Тот, о ком она говорила, пожилой человек чопорного вида, в пышном парике и строгой темной одежде, нагнал беседующих и галантно предложил руку мисс Гризл.
Сообщим читателю, что мистер Бартолайн Сэдлтри имел на улице Бесс-уинд отличную шорную мастерскую под вывеской «Золотая кобыла». Однако истинным его призванием (по мнению его самого и большинства его соседей) была юриспруденция: он не пропускал ни одного заседания суда, расположенного по соседству, что неминуемо нанесло бы ущерб его собственному делу, если б не расторопная супруга, которая отлично обходилась в мастерской без него, угождая заказчикам и держа подмастерьев в строгости. Эта почтенная матрона предоставила мужу совершенствоваться в юридических познаниях, но зато целиком забрала в свои руки дом и мастерскую. Наделенный словоохотливостью, которую он считал красноречием, Бартолайн Сэдлтри нередко досаждал ею окружающим, так что остряки имели в запасе шутку, которой иногда прерывали поток его красноречия, а именно, — что кобыла у него хоть и золотая, зато крепко оседлала хозяина. Оскорбленный Сэдлтри начинал тогда говорить с женою весьма высокомерным тоном; это, впрочем, мало ее смущало, пока он не пытался действительно показать свою власть — тут он получал жестокий отпор.
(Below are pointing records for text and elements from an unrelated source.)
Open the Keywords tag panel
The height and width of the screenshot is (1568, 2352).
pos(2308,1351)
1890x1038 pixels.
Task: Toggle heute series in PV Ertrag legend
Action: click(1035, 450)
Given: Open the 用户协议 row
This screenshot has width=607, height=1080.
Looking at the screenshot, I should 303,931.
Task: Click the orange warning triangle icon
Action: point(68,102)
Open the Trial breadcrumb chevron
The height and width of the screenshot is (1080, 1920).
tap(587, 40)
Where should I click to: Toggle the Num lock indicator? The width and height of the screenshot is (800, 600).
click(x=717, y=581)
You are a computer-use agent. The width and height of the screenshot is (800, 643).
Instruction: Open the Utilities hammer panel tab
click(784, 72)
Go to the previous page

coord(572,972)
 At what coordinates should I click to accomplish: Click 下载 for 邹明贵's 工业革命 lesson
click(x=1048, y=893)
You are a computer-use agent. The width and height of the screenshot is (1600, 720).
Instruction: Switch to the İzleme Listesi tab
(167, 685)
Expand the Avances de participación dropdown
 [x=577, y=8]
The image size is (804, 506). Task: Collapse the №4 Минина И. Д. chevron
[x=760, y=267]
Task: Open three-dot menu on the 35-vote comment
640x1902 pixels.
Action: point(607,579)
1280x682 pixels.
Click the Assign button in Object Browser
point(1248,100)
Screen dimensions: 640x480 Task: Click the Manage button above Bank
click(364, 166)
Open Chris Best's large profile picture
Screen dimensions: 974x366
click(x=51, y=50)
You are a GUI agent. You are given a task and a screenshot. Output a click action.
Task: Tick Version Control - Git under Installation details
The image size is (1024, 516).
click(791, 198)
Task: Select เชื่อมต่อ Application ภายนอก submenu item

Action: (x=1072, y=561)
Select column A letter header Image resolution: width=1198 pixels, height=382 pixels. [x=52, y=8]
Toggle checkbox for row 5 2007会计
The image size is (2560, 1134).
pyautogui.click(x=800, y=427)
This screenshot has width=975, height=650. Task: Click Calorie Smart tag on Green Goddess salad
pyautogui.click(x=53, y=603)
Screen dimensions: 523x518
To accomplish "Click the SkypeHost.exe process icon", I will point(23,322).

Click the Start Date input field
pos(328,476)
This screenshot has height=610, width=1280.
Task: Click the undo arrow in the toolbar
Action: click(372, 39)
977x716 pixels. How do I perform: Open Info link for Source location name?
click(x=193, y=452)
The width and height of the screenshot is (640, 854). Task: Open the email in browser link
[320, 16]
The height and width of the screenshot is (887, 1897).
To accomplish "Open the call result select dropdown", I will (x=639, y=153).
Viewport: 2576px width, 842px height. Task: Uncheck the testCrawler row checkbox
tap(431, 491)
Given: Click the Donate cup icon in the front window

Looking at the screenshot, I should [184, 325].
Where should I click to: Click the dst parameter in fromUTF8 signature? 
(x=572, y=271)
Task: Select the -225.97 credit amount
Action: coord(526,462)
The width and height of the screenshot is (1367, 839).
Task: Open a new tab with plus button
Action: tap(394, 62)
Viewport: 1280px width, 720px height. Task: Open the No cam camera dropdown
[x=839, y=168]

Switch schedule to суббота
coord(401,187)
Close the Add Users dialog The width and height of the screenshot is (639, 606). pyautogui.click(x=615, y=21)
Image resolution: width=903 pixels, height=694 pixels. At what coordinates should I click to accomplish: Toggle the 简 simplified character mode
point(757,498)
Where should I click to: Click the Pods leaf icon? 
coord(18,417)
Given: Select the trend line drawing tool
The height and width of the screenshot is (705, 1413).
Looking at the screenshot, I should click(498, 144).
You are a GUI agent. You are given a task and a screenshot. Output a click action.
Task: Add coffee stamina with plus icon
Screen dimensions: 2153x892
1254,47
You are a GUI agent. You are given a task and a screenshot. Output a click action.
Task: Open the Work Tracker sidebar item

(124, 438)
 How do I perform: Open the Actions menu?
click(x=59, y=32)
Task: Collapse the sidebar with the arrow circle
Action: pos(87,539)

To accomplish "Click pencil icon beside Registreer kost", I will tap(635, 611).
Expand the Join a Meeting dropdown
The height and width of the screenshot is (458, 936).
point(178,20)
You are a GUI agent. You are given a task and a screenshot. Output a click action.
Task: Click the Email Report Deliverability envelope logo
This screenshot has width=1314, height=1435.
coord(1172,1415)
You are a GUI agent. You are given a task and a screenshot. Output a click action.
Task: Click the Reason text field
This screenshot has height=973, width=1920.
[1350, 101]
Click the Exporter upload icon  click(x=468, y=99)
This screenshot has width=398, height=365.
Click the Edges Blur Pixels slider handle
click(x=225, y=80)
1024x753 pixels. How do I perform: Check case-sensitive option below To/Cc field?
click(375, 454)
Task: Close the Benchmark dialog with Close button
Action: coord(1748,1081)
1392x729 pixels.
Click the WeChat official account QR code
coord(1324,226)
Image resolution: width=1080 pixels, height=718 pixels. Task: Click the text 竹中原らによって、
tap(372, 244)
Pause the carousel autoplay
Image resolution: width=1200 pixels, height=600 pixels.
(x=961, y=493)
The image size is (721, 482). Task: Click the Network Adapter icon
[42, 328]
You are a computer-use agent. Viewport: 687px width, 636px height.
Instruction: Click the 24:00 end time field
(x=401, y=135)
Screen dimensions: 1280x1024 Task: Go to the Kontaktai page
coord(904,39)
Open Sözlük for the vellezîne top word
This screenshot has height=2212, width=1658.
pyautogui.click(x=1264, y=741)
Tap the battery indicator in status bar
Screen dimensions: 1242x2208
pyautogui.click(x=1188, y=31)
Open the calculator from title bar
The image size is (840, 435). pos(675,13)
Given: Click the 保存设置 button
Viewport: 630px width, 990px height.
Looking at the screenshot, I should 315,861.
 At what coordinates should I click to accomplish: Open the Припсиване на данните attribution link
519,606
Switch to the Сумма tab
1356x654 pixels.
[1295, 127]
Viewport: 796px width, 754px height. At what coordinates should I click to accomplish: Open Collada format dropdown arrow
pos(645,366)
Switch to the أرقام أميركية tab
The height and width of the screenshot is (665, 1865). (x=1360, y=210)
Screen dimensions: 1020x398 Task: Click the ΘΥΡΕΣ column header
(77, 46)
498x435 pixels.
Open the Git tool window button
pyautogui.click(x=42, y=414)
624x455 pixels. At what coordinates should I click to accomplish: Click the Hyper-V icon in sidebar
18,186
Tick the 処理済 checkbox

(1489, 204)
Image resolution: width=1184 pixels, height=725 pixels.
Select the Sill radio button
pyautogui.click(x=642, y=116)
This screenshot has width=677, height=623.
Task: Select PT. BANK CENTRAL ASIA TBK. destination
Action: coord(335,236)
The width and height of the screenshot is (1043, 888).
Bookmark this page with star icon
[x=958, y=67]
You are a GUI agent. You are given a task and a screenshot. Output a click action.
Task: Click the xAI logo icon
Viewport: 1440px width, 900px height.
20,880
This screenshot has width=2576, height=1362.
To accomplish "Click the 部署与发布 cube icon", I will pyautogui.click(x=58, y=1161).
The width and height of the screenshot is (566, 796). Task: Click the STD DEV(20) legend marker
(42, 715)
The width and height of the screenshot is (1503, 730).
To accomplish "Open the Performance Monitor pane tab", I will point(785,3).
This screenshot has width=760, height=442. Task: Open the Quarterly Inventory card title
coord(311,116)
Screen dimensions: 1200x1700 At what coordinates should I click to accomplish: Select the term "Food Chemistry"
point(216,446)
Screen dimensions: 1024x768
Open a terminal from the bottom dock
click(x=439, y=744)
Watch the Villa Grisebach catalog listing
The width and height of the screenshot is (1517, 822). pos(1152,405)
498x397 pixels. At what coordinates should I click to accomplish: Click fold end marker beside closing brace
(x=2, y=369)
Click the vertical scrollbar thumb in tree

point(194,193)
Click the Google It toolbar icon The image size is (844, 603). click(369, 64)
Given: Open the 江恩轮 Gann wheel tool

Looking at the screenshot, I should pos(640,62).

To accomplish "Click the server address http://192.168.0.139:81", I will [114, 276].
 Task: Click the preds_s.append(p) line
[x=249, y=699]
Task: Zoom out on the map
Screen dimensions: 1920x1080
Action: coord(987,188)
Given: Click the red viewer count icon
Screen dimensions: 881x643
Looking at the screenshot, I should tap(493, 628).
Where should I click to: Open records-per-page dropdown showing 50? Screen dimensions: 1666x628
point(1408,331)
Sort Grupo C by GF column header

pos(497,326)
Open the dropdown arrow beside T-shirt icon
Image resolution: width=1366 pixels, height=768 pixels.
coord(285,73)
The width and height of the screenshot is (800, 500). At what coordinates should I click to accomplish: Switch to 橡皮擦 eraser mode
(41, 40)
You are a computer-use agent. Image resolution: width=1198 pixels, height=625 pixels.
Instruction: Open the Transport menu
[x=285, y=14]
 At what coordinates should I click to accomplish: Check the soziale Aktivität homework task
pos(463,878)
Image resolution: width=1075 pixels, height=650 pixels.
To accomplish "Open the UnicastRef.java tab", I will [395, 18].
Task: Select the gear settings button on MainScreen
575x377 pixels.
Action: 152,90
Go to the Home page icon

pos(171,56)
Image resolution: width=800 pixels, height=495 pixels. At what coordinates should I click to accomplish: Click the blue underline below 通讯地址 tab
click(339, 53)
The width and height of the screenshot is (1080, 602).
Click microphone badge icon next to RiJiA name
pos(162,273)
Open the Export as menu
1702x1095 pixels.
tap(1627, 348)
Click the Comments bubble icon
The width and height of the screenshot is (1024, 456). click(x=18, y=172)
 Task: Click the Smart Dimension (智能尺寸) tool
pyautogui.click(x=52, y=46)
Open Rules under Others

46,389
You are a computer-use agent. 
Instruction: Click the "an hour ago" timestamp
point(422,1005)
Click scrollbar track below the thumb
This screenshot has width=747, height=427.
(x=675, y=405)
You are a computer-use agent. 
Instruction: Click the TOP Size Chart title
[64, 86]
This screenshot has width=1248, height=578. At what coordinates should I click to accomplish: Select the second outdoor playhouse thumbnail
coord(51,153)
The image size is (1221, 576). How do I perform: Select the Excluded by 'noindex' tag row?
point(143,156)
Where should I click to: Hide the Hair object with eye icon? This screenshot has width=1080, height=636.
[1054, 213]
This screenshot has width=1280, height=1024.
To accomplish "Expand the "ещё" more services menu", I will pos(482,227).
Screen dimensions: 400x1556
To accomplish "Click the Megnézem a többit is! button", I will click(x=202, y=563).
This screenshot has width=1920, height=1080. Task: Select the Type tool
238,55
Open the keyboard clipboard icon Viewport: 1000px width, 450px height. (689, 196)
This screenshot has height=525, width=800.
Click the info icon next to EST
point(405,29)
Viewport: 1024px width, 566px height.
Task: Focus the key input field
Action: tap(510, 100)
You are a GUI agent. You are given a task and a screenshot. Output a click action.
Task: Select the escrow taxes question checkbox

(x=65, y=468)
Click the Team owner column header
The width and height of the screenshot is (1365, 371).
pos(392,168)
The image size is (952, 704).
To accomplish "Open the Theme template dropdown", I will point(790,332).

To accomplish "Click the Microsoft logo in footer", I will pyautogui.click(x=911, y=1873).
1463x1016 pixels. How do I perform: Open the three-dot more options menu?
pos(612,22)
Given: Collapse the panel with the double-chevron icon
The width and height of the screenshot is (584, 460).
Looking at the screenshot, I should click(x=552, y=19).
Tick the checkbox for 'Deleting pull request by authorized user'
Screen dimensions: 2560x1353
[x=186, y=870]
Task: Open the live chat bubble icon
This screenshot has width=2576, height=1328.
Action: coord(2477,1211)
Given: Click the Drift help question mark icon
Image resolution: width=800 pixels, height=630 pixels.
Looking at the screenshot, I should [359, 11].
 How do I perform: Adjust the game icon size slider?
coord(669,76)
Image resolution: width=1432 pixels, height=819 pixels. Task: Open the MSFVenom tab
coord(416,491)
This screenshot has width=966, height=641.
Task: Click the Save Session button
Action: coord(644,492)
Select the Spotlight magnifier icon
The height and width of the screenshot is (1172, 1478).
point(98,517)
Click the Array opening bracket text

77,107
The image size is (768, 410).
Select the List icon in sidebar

Но на это Бартолайн отваживался редко; подобно доброму королю Джеми, он более любил рассуждать о власти, нежели применять ее. В общем, это было даже лучше для него, ибо достаток его увеличивался без всяких усилий с его стороны или ущерба для излюбленных им занятий.
Пока мы сообщали все это читателю, Сэдлтри с большим знанием дела рассуждал о Портеусе и пришел к выводу, что если бы тот выстрелил пятью минутами раньше, то есть прежде, чем Уилсон был вынут из петли, он бы versans in licito, то есть поступил бы по закону, и мог быть обвинен только в propter excessum, иначе — в неумеренном усердии, — а это свело бы наказание к poena ordinaria note 13.
— Неумеренным? — подхватила миссис Хауден, до которой эти тонкости, разумеется, не дошли.